» Stored entries:

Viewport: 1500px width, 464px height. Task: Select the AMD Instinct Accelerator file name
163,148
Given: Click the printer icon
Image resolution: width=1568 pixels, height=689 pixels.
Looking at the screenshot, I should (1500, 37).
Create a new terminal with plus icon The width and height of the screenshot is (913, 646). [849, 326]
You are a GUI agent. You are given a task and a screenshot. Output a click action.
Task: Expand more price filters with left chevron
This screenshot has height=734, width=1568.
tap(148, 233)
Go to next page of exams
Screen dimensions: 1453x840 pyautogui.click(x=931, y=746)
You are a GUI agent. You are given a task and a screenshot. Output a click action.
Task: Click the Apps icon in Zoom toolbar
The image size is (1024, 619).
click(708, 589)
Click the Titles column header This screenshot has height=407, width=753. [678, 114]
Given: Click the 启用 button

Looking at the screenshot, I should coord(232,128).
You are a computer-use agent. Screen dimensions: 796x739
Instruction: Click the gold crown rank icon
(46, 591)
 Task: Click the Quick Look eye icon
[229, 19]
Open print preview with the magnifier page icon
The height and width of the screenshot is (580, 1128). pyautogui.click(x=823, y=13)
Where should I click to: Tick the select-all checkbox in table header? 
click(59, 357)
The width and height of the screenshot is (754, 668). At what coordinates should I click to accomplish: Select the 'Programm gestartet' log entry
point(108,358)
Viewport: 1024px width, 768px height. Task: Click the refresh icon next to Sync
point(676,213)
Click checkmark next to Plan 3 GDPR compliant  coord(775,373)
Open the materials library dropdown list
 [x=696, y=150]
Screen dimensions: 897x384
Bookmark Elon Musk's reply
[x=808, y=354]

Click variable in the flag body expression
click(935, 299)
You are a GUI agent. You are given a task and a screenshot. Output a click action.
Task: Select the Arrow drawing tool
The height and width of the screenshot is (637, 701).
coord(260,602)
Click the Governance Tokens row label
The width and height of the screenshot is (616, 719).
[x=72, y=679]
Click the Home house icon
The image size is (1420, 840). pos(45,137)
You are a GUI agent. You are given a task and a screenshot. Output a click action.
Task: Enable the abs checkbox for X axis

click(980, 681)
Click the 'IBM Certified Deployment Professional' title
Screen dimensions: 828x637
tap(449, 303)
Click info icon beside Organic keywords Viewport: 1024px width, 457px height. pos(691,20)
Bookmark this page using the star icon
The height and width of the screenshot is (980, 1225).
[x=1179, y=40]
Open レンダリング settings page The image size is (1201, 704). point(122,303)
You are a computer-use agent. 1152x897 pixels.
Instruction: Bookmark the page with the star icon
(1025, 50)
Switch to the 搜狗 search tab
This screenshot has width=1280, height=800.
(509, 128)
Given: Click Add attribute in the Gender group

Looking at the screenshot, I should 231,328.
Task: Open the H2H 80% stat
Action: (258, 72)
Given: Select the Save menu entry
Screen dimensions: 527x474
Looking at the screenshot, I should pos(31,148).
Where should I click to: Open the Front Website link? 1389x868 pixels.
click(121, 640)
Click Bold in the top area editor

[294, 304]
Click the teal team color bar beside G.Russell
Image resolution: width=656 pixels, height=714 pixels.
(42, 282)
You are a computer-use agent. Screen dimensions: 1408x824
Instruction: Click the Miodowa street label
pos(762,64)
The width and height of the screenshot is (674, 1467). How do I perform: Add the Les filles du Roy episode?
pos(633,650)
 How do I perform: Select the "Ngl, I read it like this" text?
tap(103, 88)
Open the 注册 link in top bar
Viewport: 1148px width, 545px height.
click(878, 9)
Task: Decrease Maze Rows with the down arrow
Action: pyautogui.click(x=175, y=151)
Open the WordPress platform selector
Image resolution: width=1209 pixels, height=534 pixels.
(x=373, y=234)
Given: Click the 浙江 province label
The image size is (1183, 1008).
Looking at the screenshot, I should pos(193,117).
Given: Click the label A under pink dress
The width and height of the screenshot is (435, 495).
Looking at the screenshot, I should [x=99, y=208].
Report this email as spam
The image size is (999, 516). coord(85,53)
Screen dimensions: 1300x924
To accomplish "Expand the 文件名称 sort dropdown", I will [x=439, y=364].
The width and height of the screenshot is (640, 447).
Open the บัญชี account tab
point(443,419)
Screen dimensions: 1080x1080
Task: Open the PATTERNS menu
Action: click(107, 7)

» Problem to solve: Of the lines above, retype only those from the line containing "Where should I click to: Open" through the line containing "Open the WordPress platform selector", including both, exactly.

» Answer for the task:
Where should I click to: Open the Front Website link? 1389x868 pixels.
click(121, 640)
Click Bold in the top area editor

[294, 304]
Click the teal team color bar beside G.Russell
Image resolution: width=656 pixels, height=714 pixels.
(42, 282)
You are a computer-use agent. Screen dimensions: 1408x824
Instruction: Click the Miodowa street label
pos(762,64)
The width and height of the screenshot is (674, 1467). How do I perform: Add the Les filles du Roy episode?
pos(633,650)
 How do I perform: Select the "Ngl, I read it like this" text?
tap(103, 88)
Open the 注册 link in top bar
Viewport: 1148px width, 545px height.
click(878, 9)
Task: Decrease Maze Rows with the down arrow
Action: pyautogui.click(x=175, y=151)
Open the WordPress platform selector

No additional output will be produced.